The great lesson I learned from that experience was this: The religious who secularized consecrated life were not doing so for the sake of the faith of the people of God. It was not the good of God’s people that they were seeking. Rather than God’s will, what they were seeking was their own.

Religious life, being a gift from the Holy Spirit to the individual religious and the Church, depends especially on fidelity to its origins, fidelity to the founder, fidelity to the particular charism.
Fidelity to that charism is essential, for God blesses fidelity while he “opposes the proud.” The complete rupture of some with the past, then, goes against the nature of a religious congregation, and essentially it provokes God’s rejection.
Fulltext of Rodé's talk

6 comments:

Andrew said...

Amen. Cardinal Rode is indeed a wise man in tune with the thinking of the Church. Sentire cum ecclesia.

Anonymous said...

What a great post Father. I can not count the times when I have heard decay and barrenness described as "the work of The Holy Spirit". Painting bad as good in a feeble attempt to circumvent any responsibility for action. I pray our Bishops read this and stir themselves to act.

Delia said...

Excellent post. Spot on.

Volpius Leonius said...

He understands.

Paulinus said...

Deo gratias!

I have reached the time in my life when I know there are people out there who think the unspoken truth in both spiritual and secular matters but I spend my life thinking "Is it just me?". Clearly it isn't.

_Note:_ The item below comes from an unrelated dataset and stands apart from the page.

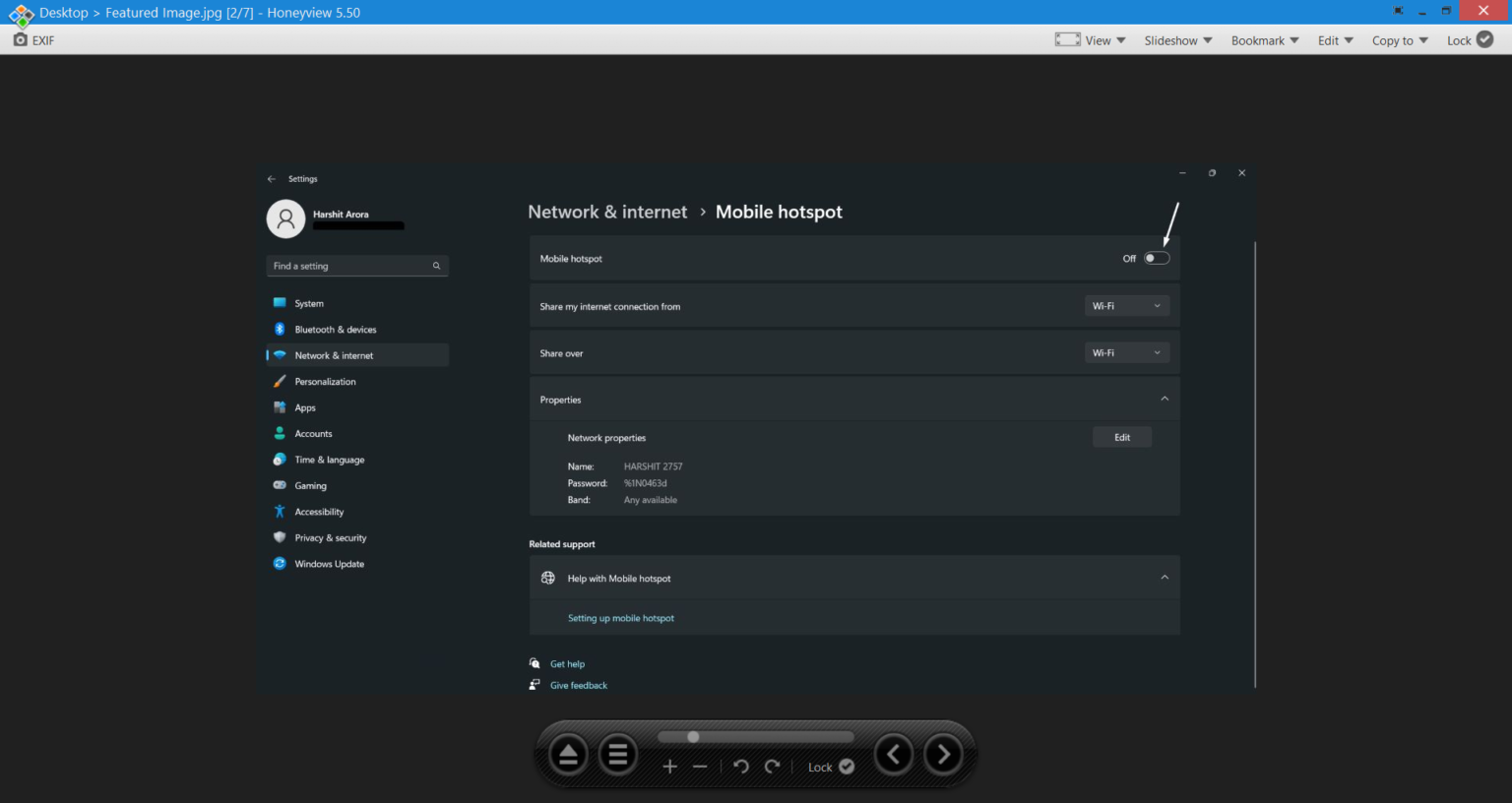Zoom in with the plus icon

click(x=670, y=767)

God bless the man in the red hat.

GOR said...

The Cardinal certainly 'gets it! - though many modern religious don't! But is it not history repeating itself?

St. Francis was charged by Our Lord with repairing His Church. He started with nothing - literally - and look what the Franciscan Orders became. But even there, over the centuries, there were reforms and "getting back to The Rule" - most recently Fr. Groeschel's Friars of the Renewal.

I think my two aunts (RIP) would not recognize the Sisters of Mercy Order they joined over 80 years ago - in Australia and the USA respectively.

All religious orders need to "get back to The Rule".